### Text block
-------------------------

Security Medium 1 – WPA WiFi Encryption Develops KRACKs

This week started with a big security news announcement (responsibly disclosed, which is nice). Security researchers at the Belgian university KU Leuven revealed a collection of related attacks against the WPA2 protocol (WiFi Protected Access version 2). The problem at the root of these attacks was not related to any specific implementation of the spec, but with the spec itself, so every manufacturer who implemented the spec correctly would have introduced these vulnerabilities into their WiFi drivers. Because you have to give a bug a fancy name to get any media attention these days, it was given the somewhat strained pseudo-acronym KRACKs, from key reinstallation attacks.

We’re not going to go into the technical minutia here, but I have included links to some good explanations below. I do want to give a high-level overview of the problem though.

The first technical point to note is that WPA2 doesn’t use your actual wireless network password to encrypt your wifi traffic. Your WiFi password (AKA your pre-shared key, or PSK) is only used to authenticate you to the access point (and it’s only of the authentication mechanisms supported by WPA) – once the access point has determined that you should be allowed to join the network it negotiates a short-lived device-specific encryption key with your device. This negotiation is known as the WPA 4-way handshake, and the problem discovered is in step three of that negotiation. This means that it affects both variants of WPA2 – the kind used in home routers (WPA-Personal AKA WPA-PSK), and the kind used in larger organisations (WPA-Enterprise) where users authenticate to wifi using some kind of centralised user account (often from AD). It also means that what gets exposed is not your actual WiFi password, but, the temporary encryption key. So, attackers do get to decrypt all the packets flowing between your device and your wireless access point, but they don’t get your WiFi password.

-------------------------

### Requirements
- A) In the KRACKs article, which step of the WPA 4-way handshake holds the problem?
- B) List every abbreviation that the KRACKs article spells out, each with its full form.

-------------------------

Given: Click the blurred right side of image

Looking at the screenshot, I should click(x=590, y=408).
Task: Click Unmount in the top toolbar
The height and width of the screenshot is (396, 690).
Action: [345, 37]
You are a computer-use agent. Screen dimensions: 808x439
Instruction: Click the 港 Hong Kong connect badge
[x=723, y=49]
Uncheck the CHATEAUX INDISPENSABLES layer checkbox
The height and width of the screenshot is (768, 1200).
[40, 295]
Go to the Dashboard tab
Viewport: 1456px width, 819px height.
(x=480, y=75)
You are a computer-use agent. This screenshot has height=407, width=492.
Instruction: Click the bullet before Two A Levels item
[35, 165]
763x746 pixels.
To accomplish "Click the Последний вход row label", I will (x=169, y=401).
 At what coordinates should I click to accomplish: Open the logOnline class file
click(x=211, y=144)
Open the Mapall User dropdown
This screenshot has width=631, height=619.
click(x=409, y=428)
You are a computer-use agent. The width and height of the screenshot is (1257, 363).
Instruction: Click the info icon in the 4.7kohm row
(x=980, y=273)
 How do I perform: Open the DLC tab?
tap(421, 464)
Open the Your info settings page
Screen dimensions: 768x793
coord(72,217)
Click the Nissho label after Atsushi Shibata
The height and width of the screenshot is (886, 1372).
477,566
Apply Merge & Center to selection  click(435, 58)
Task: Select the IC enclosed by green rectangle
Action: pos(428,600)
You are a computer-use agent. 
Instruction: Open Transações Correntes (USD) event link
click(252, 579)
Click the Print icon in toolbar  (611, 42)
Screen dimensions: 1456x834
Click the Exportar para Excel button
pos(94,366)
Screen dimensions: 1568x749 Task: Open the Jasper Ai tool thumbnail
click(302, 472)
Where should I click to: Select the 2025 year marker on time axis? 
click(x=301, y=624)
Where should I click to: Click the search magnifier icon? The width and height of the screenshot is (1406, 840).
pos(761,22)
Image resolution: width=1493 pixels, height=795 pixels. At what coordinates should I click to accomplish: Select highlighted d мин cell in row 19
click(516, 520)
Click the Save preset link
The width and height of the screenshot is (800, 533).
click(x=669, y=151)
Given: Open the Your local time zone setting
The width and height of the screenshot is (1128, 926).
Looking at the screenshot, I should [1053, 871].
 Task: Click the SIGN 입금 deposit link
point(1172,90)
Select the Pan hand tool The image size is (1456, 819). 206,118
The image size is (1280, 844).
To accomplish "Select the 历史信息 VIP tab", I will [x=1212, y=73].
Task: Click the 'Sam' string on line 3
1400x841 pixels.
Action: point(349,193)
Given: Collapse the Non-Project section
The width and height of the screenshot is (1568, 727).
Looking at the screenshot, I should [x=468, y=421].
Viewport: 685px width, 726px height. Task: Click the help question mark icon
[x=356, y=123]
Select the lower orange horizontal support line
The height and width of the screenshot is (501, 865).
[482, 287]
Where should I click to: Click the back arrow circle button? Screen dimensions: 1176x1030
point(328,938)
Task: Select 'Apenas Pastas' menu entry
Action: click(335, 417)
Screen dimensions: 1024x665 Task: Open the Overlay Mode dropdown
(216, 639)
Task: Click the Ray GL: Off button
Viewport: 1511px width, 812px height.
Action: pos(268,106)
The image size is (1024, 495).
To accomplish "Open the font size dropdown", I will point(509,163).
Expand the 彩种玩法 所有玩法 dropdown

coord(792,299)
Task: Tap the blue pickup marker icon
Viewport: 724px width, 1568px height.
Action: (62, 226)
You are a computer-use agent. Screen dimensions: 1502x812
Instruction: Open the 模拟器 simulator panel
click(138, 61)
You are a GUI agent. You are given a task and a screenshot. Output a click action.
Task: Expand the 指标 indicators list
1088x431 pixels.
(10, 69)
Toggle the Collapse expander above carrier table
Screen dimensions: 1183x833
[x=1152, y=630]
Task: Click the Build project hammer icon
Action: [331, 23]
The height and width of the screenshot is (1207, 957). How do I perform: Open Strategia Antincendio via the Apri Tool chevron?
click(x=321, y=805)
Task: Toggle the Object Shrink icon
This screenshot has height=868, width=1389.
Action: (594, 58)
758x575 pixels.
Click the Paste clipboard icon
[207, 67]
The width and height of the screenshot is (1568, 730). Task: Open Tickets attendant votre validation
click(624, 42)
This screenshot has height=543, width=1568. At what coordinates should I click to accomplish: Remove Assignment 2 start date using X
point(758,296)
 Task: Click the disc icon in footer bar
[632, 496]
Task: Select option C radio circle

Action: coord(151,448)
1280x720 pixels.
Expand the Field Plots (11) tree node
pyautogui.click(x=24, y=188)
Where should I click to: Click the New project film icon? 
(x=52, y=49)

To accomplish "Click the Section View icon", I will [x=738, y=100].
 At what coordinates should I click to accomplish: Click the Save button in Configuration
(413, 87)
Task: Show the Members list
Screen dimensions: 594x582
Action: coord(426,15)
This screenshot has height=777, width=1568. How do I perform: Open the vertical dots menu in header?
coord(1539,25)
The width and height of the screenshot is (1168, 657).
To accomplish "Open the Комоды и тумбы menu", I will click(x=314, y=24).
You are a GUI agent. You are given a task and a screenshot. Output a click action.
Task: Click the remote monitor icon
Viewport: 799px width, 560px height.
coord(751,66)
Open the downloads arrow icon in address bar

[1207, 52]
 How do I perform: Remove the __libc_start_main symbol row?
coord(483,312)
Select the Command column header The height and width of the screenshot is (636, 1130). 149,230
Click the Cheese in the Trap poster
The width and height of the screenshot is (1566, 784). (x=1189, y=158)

-------------------------

### Final answers
- A) Step three.

- B)
- WPA2: WiFi Protected Access version 2
- PSK: pre-shared key
- KRACKs: key reinstallation attacks